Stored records

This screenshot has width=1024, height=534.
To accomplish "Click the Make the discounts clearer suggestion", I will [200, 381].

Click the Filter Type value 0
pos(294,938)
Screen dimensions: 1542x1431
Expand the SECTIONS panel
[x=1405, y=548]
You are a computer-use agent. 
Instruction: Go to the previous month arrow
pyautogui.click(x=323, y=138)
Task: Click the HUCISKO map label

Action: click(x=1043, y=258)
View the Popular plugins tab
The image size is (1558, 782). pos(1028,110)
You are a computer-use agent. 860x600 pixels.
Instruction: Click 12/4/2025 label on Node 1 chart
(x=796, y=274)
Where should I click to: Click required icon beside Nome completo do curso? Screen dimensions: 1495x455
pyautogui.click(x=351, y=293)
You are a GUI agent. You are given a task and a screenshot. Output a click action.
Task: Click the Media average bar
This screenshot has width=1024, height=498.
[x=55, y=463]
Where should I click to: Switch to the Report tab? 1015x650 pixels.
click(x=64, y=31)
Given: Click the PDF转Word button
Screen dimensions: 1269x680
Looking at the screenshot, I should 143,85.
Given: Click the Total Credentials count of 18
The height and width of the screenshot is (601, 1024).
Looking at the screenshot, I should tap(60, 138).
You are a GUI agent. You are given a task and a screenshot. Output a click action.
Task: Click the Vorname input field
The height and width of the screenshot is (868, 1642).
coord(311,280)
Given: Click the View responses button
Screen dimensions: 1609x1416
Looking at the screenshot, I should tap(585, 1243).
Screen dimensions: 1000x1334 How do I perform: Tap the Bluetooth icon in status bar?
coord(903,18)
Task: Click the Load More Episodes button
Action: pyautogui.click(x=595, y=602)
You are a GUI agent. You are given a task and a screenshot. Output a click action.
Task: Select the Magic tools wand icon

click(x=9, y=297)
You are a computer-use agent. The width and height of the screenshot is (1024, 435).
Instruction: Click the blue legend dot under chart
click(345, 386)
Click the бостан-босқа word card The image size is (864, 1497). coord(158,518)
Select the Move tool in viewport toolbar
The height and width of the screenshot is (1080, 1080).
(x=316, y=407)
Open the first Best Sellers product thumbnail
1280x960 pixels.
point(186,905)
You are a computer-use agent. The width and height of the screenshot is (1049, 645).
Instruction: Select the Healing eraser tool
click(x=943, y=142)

# [To do]
Look through the records and copy every line that has the word "agent".

# [Answer section]
You are a computer-use agent. 
You are a computer-use agent. 860x600 pixels.
You are a GUI agent. You are given a task and a screenshot. Output a click action.
You are a GUI agent. You are given a task and a screenshot. Output a click action.
You are a GUI agent. You are given a task and a screenshot. Output a click action.
You are a computer-use agent. The width and height of the screenshot is (1024, 435).
You are a computer-use agent. The width and height of the screenshot is (1049, 645).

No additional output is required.